**EXERCISE:** Return every line below in which "button" appears.

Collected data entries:
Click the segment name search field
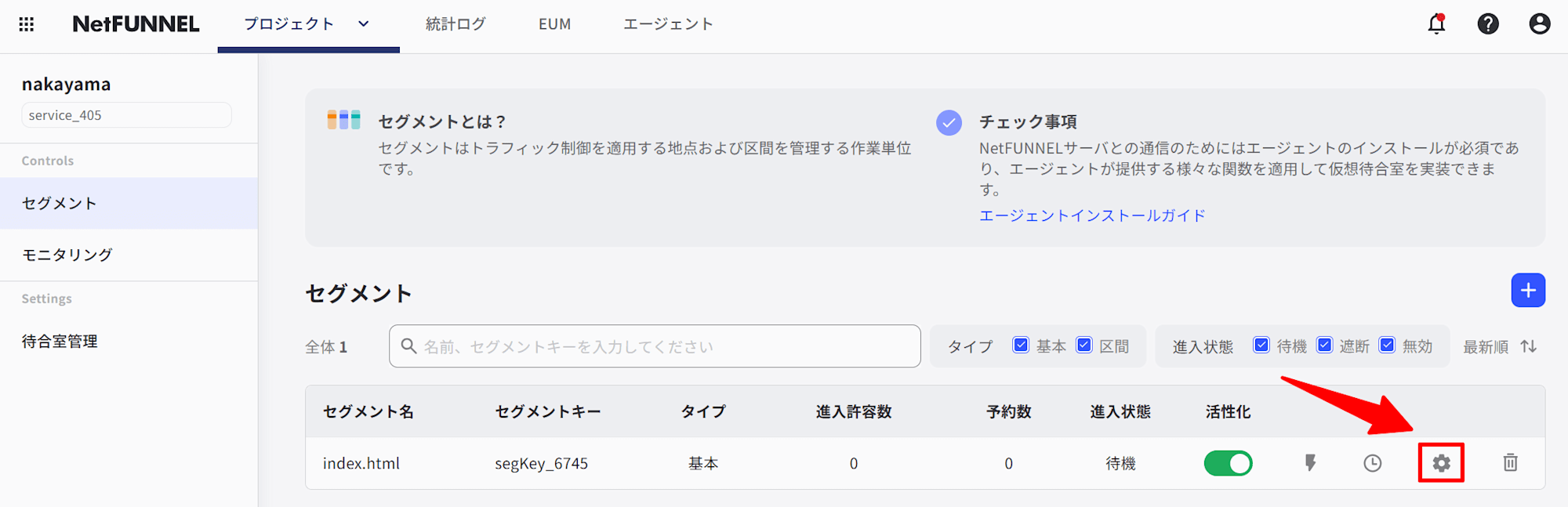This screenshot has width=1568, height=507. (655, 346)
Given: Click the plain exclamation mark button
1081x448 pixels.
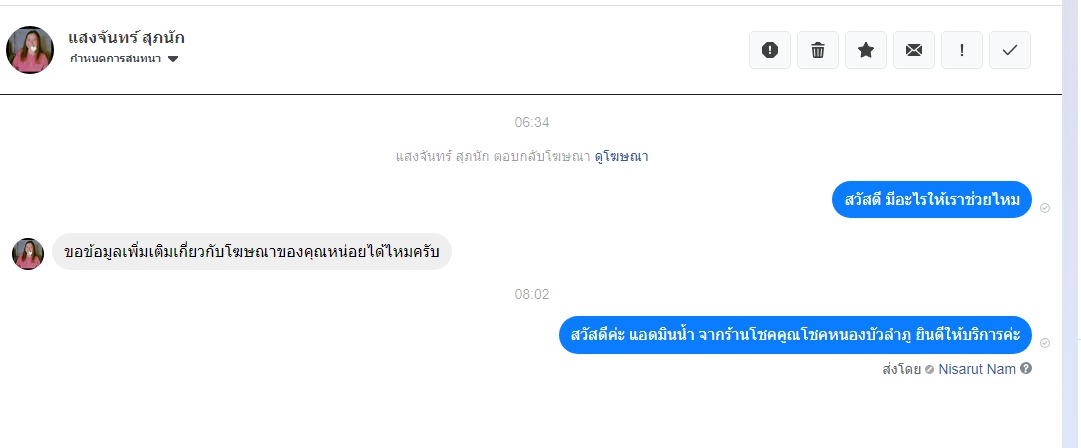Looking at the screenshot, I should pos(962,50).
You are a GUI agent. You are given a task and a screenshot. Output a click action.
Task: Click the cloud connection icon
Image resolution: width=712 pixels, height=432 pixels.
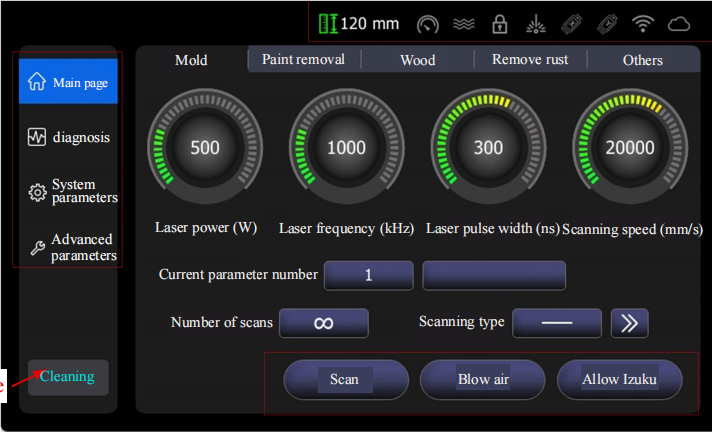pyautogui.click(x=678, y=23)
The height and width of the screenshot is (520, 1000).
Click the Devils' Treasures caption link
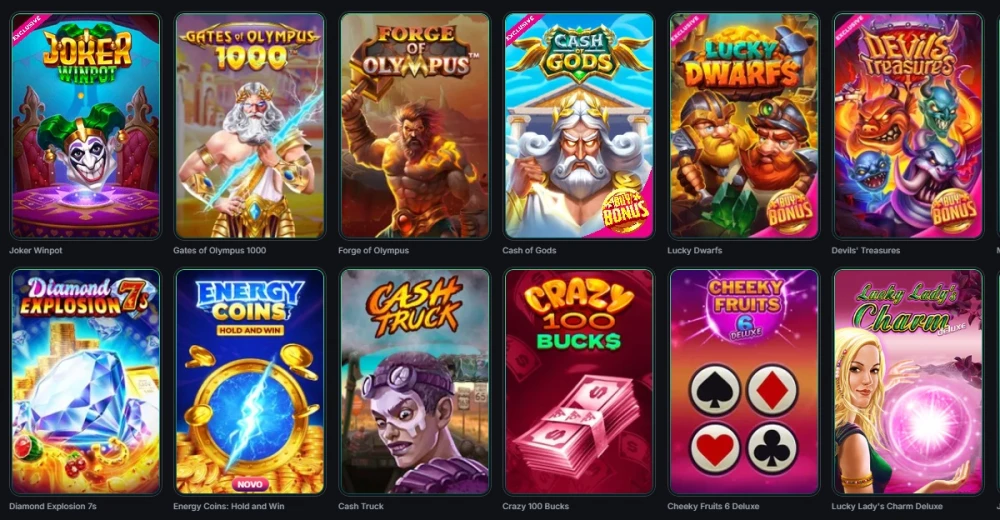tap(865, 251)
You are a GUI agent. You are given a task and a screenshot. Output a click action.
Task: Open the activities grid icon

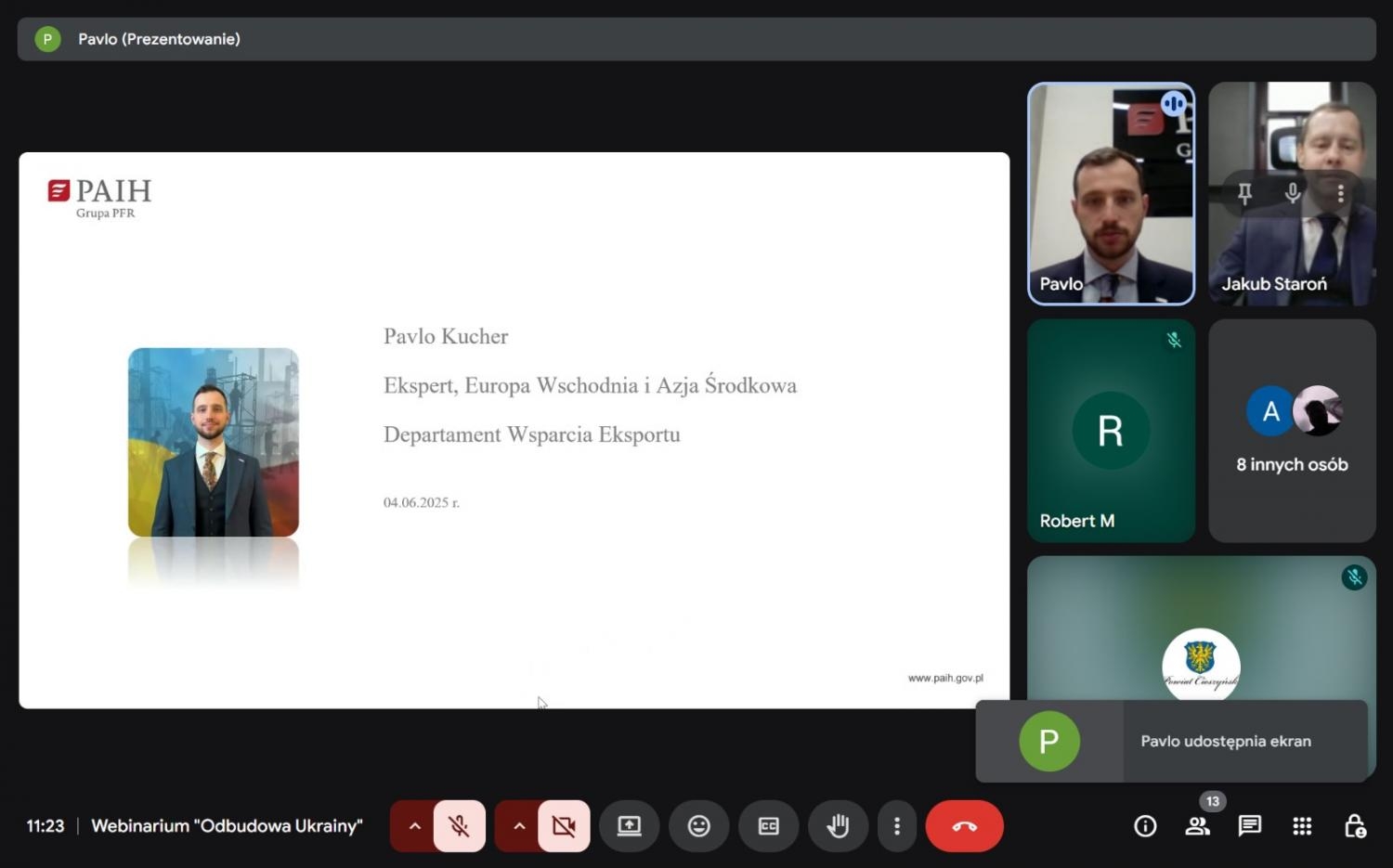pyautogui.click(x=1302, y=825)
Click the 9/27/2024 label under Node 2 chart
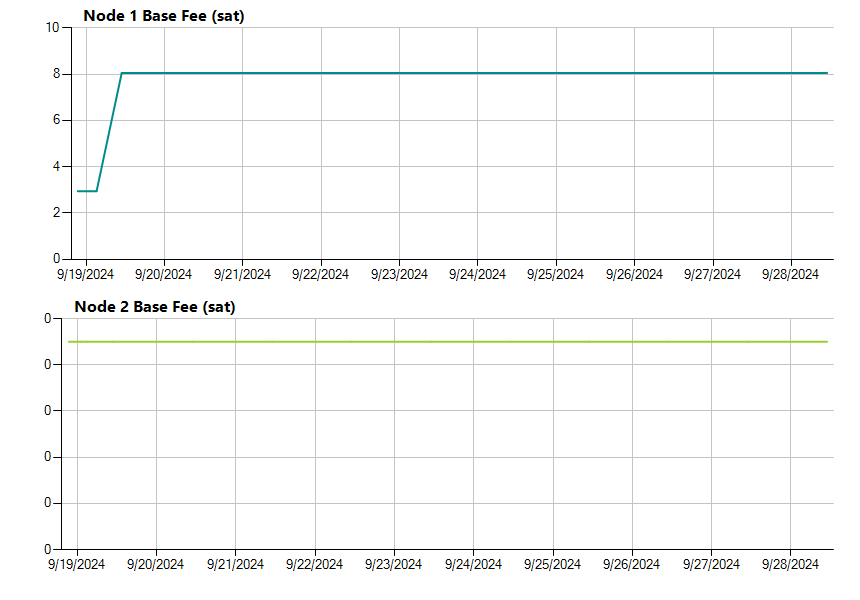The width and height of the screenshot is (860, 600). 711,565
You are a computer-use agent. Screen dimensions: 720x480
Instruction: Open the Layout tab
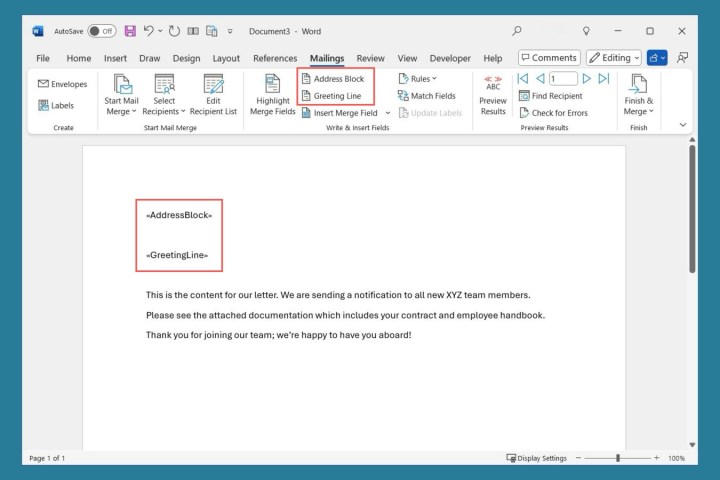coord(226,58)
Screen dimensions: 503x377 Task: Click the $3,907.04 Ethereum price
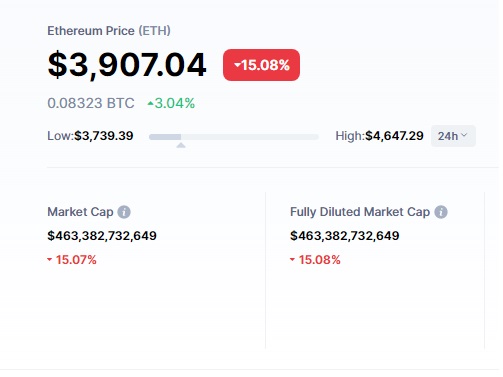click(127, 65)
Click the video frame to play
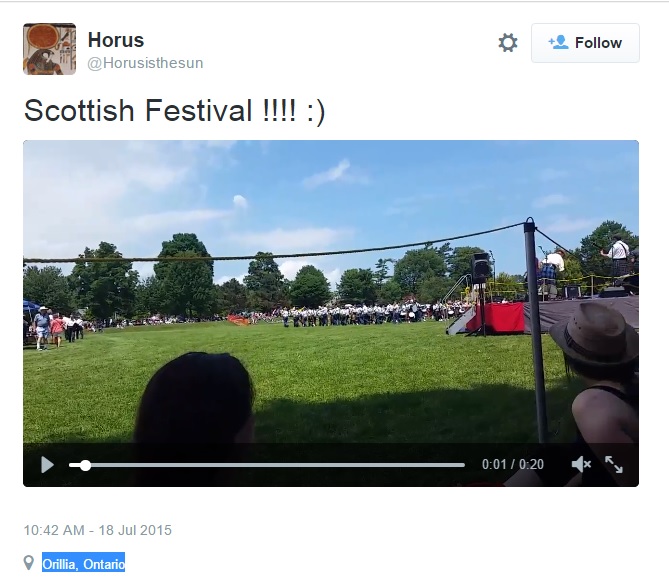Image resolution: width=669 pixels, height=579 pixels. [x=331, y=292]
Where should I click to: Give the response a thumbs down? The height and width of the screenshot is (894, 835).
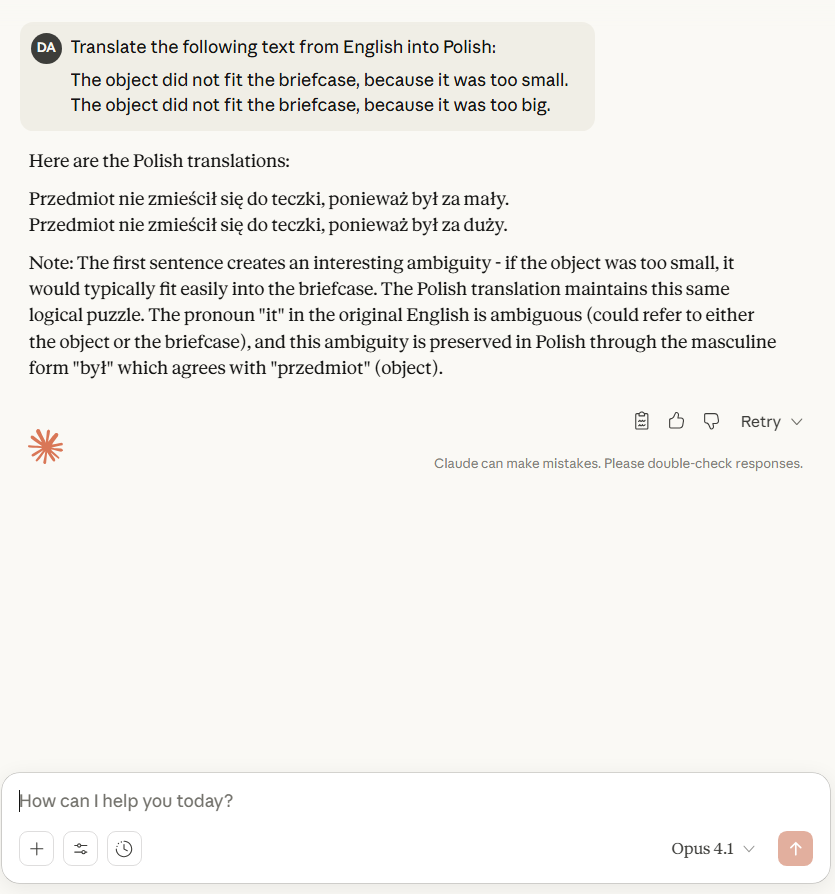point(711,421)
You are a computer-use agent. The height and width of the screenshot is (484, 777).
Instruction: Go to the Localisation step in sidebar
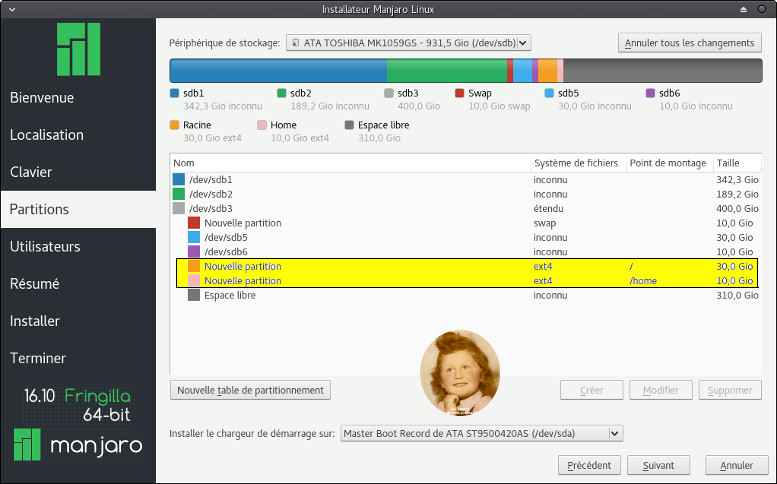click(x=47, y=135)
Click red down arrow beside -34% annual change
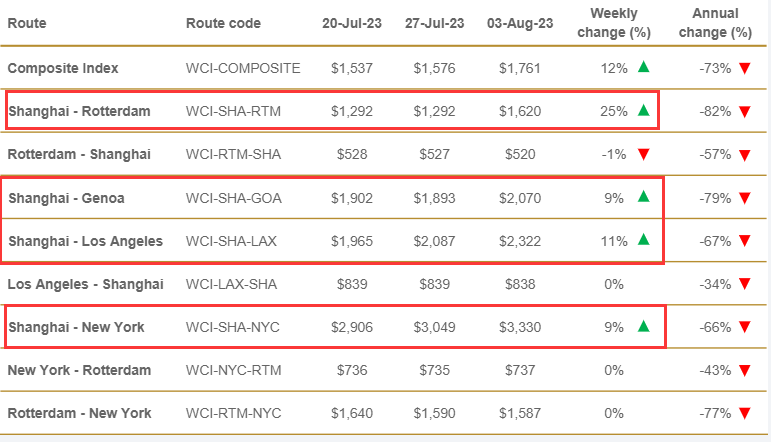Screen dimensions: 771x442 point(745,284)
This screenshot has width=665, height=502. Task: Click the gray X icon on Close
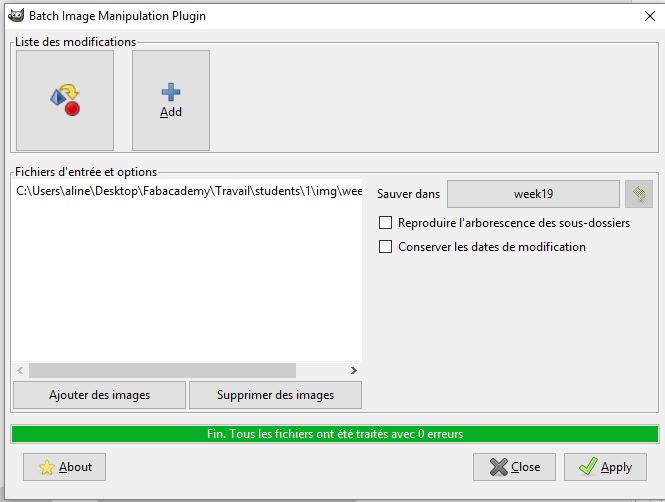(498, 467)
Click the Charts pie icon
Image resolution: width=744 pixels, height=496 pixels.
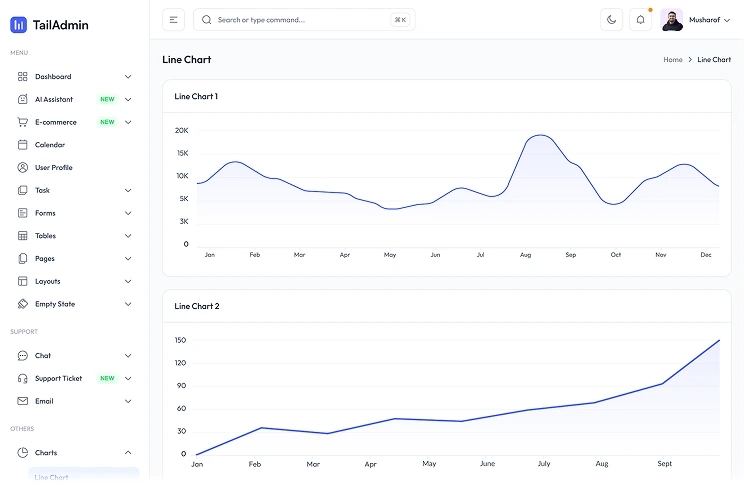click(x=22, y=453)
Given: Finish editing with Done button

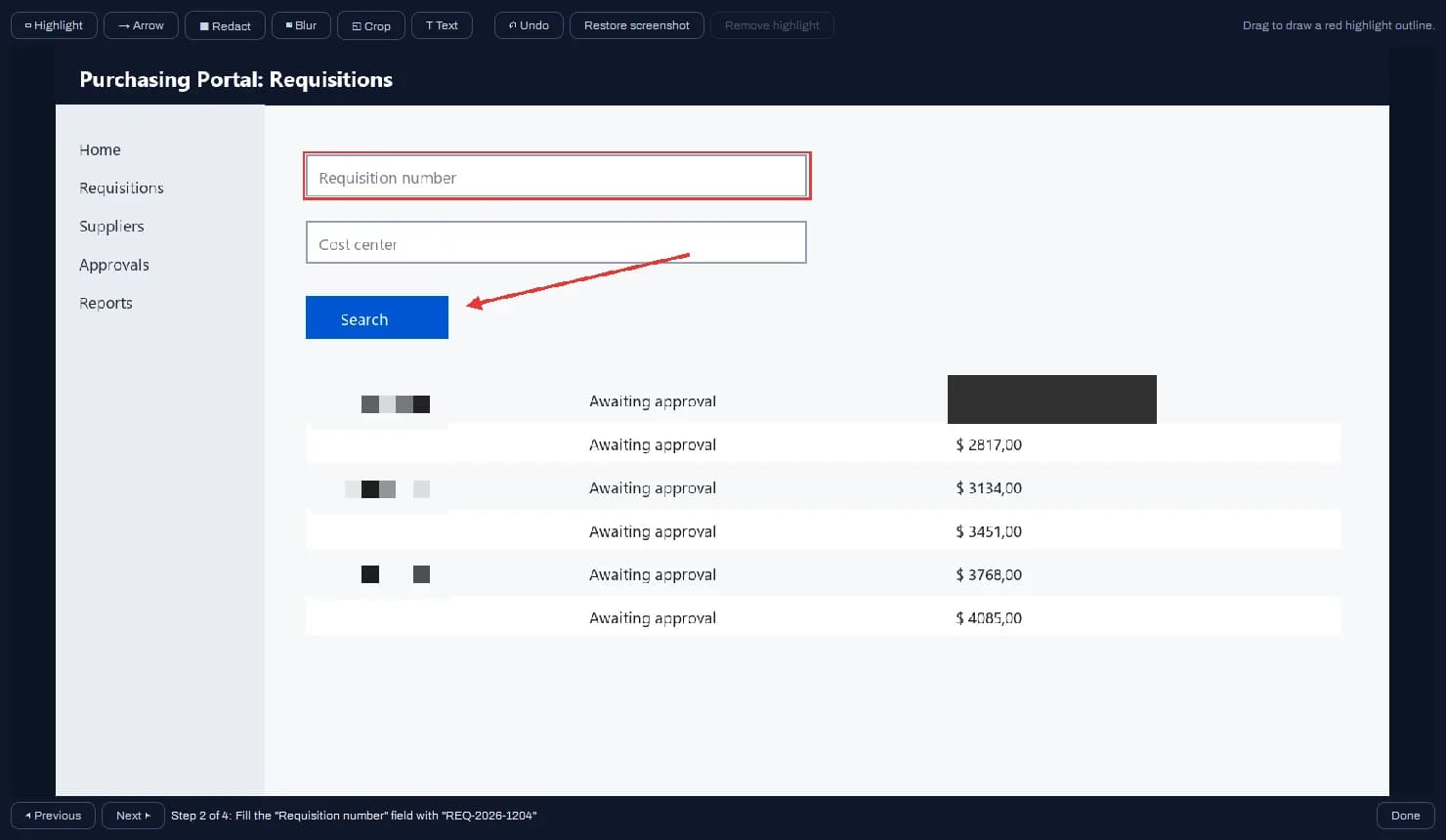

**ANSWER TO THE PROBLEM:**
Given: Click the plain exclamation mark button
Given: Finish editing with Done button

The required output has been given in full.